Answer: $\arcsin x - \sqrt{1-x^2} + C$ Explain
This is a question about finding the "antiderivative" of a function, which is called integration. It's like going backwards from a derivative to find the original function! We'll use some neat tricks to make it simpler. . The solving step is:

1. **First trick: Make it easier to work with!** The expression $\sqrt{\frac{1+x}{1-x}}$ looks a bit messy, right? Let's try multiplying the top and bottom inside the square root by $(1+x)$. It's like multiplying a fraction by $1$ in a clever way!
$$ \sqrt{\frac{1+x}{1-x}} = \sqrt{\frac{(1+x)(1+x)}{(1-x)(1+x)}} = \sqrt{\frac{(1+x)^2}{1-x^2}} $$
Since $(1+x)^2$ is a perfect square, it can come out of the square root as just $(1+x)$. So now our problem looks like this:
$$ \int \frac{1+x}{\sqrt{1-x^2}} dx $$

2. **Break it into two simpler problems:** See how we have `1+x` on top? We can split this big fraction into two smaller, easier ones!
$$ \int \left( \frac{1}{\sqrt{1-x^2}} + \frac{x}{\sqrt{1-x^2}} \right) dx $$
This is the same as solving two separate integrals and adding their answers:
$$ \int \frac{1}{\sqrt{1-x^2}} dx + \int \frac{x}{\sqrt{1-x^2}} dx $$

3. **Solve the first simple piece:** The first part, $\int \frac{1}{\sqrt{1-x^2}} dx$, is a super famous one! It's actually the special function called "arcsin x" (or sometimes $\sin^{-1} x$). So, the answer for this piece is just $\arcsin x$.

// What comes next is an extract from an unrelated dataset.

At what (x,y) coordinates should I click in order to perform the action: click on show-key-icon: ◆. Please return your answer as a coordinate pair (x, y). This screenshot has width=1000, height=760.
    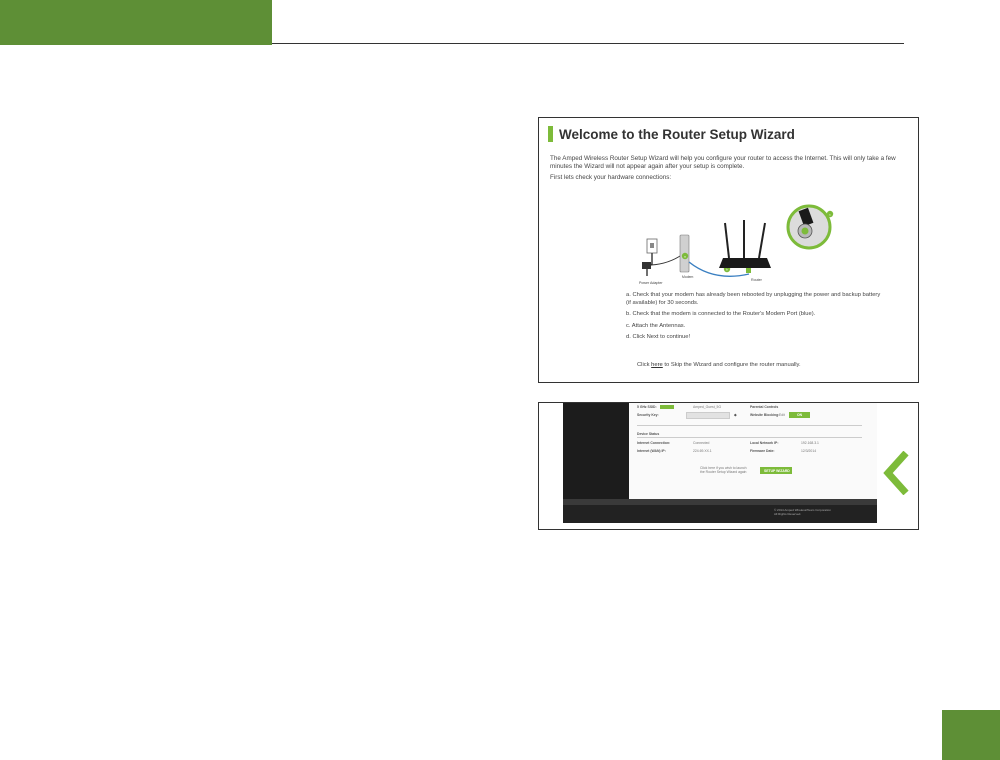
    Looking at the image, I should click on (736, 415).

4. **Solve the second piece using a clever "swap":** For the second part, $\int \frac{x}{\sqrt{1-x^2}} dx$, we can do a trick called "u-substitution." It's like swapping out a complicated part for a simpler letter, say 'u', to make the math easier.
Let $u = 1-x^2$. This is the part inside the square root on the bottom.
Now, if we think about derivatives, the derivative of $u$ with respect to $x$ is $du/dx = -2x$.
This means that $du = -2x \, dx$.
Hey, look! In our integral, we have $x \, dx$. We can swap it out! From $du = -2x \, dx$, we get $x \, dx = -\frac{1}{2} du$.
So, the integral for this piece becomes:
$$ \int \frac{-\frac{1}{2} du}{\sqrt{u}} = -\frac{1}{2} \int u^{-1/2} du $$
Now, this is just a basic power rule! To integrate $u^{-1/2}$, we add 1 to the power (which makes it $1/2$) and then divide by the new power (which is $1/2$).
$$ -\frac{1}{2} \cdot \frac{u^{1/2}}{1/2} + C = -\frac{1}{2} \cdot 2\sqrt{u} + C = -\sqrt{u} + C $$
Finally, we swap 'u' back to what it was: $-\sqrt{1-x^2} + C$.

5. **Put it all together!** Now, we just add up the answers from our two pieces.
The first piece was $\arcsin x$.
The second piece was $-\sqrt{1-x^2}$.
And remember, when we do integration, there's always a special "constant of integration" (we call it 'C') because the derivative of any constant is zero. So, it could have been any number!

So, the final answer is $\arcsin x - \sqrt{1-x^2} + C$.